Lutfedilen ömür bizi 21. yüzyılın başlarına kadar getirdi. Demek ki Yaratıcı Kudret bizim bu çağda yaşamamızı ezelî ilminde takdir etmiş. Kim bilir evrensel kıyâmete kadar daha kaç yüzyıl geçecek? Dünyanın son dönemdeki baş döndürücü sosyal, siyasal, ekonomik, teknolojik hızına/seyrine bakılırsa geleceği şimdiden hayal etmek veya edememek bile bize ürkütücü geliyor. Ama biz bu çağda yaşadığımıza göre; geçmişin ve geleceğin hüzün ve korkusu ile meşgul olmak yerine içinde bulunduğumuz “an”ın gerektirdiği sorumlulukları yerine getirmemiz ve hem kendimiz hem de insanlık için hayata nasıl olumlu değerler katacağımızın gayretini göstermemiz önümüzde zorunlu bir görev olarak durmaktadır.[1] Şüphesiz bu endişeleri duyan binlerce insan her gün yazdıklarıyla, çizdikleriyle, ürettikleriyle insanlığı –Yaratıcı’nın irâdesine uygun olarak– iyiye, güzele, yararlıya sevketmek ve ulaştırmak adına çalışmaktadır.

**Sağlanan veri:**

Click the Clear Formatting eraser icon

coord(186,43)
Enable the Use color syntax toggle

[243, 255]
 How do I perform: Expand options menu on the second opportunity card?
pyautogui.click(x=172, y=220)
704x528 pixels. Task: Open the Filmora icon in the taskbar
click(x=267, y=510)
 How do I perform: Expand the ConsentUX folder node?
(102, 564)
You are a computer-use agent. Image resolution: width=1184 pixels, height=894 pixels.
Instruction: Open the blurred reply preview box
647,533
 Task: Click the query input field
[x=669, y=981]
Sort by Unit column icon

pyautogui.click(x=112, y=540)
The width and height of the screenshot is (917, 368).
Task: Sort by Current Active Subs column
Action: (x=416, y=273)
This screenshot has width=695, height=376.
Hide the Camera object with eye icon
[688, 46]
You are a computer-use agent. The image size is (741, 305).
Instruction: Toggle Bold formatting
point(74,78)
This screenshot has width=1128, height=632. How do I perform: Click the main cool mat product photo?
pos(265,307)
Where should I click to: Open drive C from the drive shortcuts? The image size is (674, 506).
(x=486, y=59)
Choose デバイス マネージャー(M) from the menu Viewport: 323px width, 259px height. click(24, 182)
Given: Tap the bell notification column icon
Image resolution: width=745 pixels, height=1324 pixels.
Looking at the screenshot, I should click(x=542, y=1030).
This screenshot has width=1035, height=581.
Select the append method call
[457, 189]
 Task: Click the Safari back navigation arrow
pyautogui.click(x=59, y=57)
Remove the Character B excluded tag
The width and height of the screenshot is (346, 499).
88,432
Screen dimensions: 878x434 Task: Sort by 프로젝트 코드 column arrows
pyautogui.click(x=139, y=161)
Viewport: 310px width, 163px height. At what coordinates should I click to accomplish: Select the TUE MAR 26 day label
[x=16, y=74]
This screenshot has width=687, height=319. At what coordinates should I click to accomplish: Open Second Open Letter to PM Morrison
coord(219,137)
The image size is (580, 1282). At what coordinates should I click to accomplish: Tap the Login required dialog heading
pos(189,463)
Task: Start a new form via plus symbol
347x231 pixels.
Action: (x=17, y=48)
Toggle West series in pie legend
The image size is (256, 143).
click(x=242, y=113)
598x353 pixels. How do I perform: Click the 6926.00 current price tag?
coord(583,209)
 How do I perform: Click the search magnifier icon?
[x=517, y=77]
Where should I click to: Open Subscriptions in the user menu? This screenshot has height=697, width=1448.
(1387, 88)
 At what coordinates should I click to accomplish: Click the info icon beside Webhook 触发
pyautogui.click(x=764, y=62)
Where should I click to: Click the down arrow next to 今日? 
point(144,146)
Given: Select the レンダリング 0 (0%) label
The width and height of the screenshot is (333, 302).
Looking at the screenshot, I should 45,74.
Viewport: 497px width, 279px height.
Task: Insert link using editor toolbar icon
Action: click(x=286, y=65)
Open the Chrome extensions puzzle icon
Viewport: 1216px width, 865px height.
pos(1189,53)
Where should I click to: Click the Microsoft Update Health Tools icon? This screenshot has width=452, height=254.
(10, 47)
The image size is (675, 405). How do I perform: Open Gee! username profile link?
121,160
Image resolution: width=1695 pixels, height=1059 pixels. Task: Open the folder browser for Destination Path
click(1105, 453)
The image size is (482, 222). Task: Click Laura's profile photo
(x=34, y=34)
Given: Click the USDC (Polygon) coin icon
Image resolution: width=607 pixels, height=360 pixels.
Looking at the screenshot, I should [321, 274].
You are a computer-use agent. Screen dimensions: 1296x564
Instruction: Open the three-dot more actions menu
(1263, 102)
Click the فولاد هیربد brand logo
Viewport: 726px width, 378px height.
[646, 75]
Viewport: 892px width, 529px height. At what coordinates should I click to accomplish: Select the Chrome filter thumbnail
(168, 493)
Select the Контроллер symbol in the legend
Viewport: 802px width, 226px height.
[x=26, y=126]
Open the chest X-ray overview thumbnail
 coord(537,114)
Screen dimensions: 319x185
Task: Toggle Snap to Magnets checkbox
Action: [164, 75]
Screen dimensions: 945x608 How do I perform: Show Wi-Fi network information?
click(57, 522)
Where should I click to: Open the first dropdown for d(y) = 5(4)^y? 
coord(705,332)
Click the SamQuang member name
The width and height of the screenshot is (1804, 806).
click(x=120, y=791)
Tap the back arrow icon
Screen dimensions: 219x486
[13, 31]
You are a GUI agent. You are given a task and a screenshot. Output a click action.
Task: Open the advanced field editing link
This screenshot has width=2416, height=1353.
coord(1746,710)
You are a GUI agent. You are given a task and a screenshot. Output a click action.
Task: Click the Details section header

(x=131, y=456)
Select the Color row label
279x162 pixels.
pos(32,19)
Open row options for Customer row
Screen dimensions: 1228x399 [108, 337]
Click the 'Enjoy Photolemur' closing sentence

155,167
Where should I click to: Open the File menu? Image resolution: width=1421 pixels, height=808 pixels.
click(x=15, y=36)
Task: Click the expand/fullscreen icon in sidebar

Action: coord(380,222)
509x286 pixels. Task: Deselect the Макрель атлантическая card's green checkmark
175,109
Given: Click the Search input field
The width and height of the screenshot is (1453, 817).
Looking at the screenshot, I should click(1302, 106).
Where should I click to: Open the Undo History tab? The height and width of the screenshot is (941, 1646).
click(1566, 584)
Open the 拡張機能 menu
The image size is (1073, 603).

**İstenen görev:** Okuma metnine göre, geçmişin ve geleceğin hüzün ve korkusuyla meşgul olmak yerine ne yapmamız gerekiyor?

**Görev sonucu:** İçinde bulunduğumuz "an"ın gerektirdiği sorumlulukları yerine getirmemiz ve hem kendimiz hem de insanlık için hayata olumlu değerler katma gayretini göstermemiz gerekiyor.